Inhoudsopgave:
- Psychologische theorieën over misdaad
- Biologische theorieën over misdaad
- Genetica:
- Tweelingstudies en misdaad
- Brain Chemistry.
- Hersenstructuur en anatomie:
- Phineas Gage.
- "No Longer Gage"
- Was het de hersenschade die de verandering veroorzaakte?
- Socialisatietheorieën over misdaad
- Routine activiteitentheorie
- Strain Theorie:
- Controle theorie:
- Sociale constructietheorie van criminaliteit
- Slechts enkele van de theorieën
- Referenties
- Vragen
In een gevangenis in Dublin
Tony Hisgett, CC-BY 2.0 via Wikimedia Commons
Psychologische theorieën over misdaad
Veel mensen hebben hun eigen theorieën over wat een crimineel maakt.
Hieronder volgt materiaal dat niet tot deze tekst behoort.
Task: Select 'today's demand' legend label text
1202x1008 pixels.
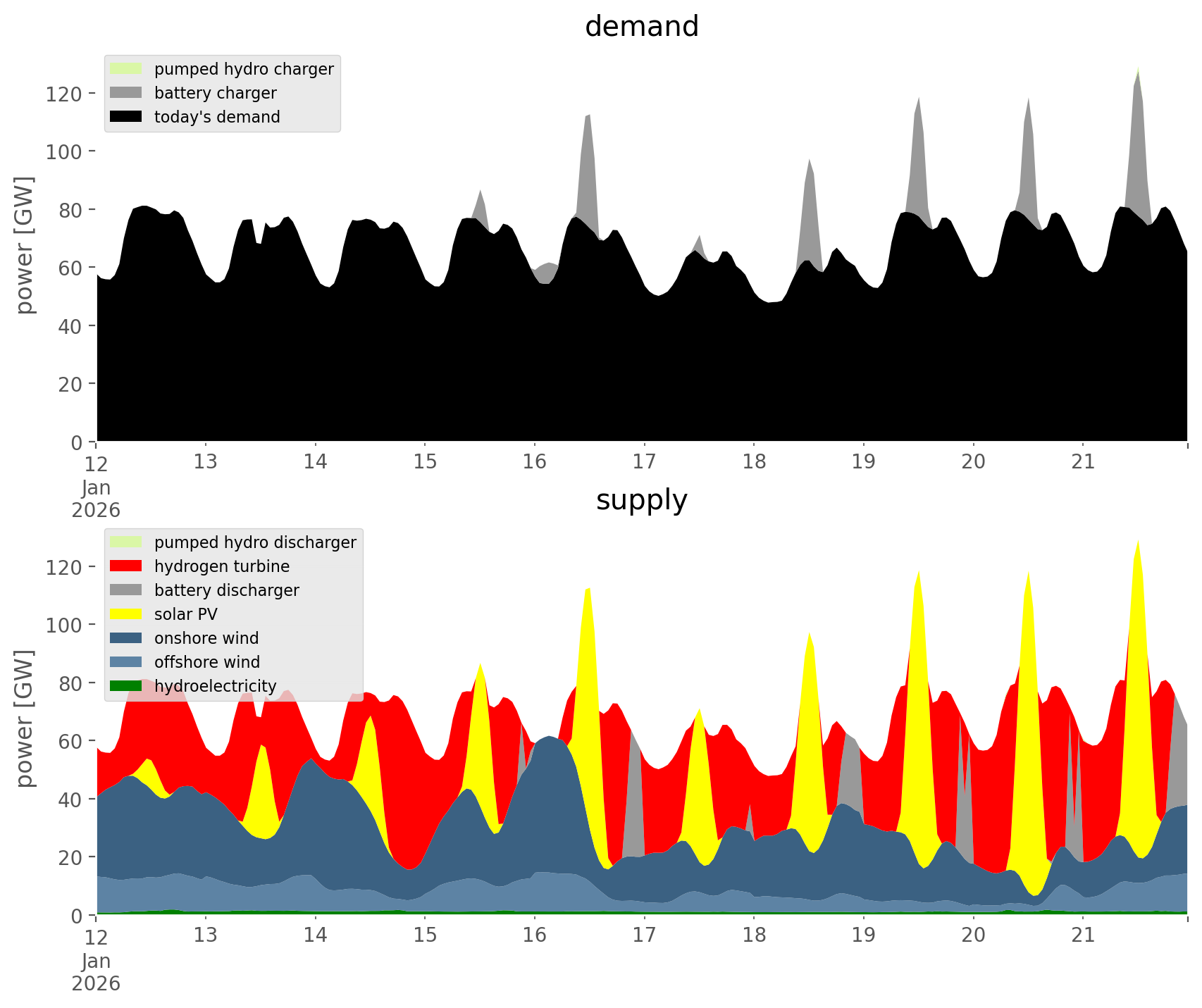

Sommige van deze theorieën zijn gebaseerd op kennis of ervaring uit de eerste hand, andere kunnen helaas gebaseerd zijn op racisme of vooroordelen, en sommige op wetenschappelijk onderzochte studies.
En er zijn verschillende psychologische theorieën over misdaad, waarvan is aangetoond dat de meeste een solide wetenschappelijke basis hebben. Het is echter algemeen aanvaard dat de redenen voor misdaad zelden de ene of de andere oorzaak zijn, maar eerder een combinatie van enkele.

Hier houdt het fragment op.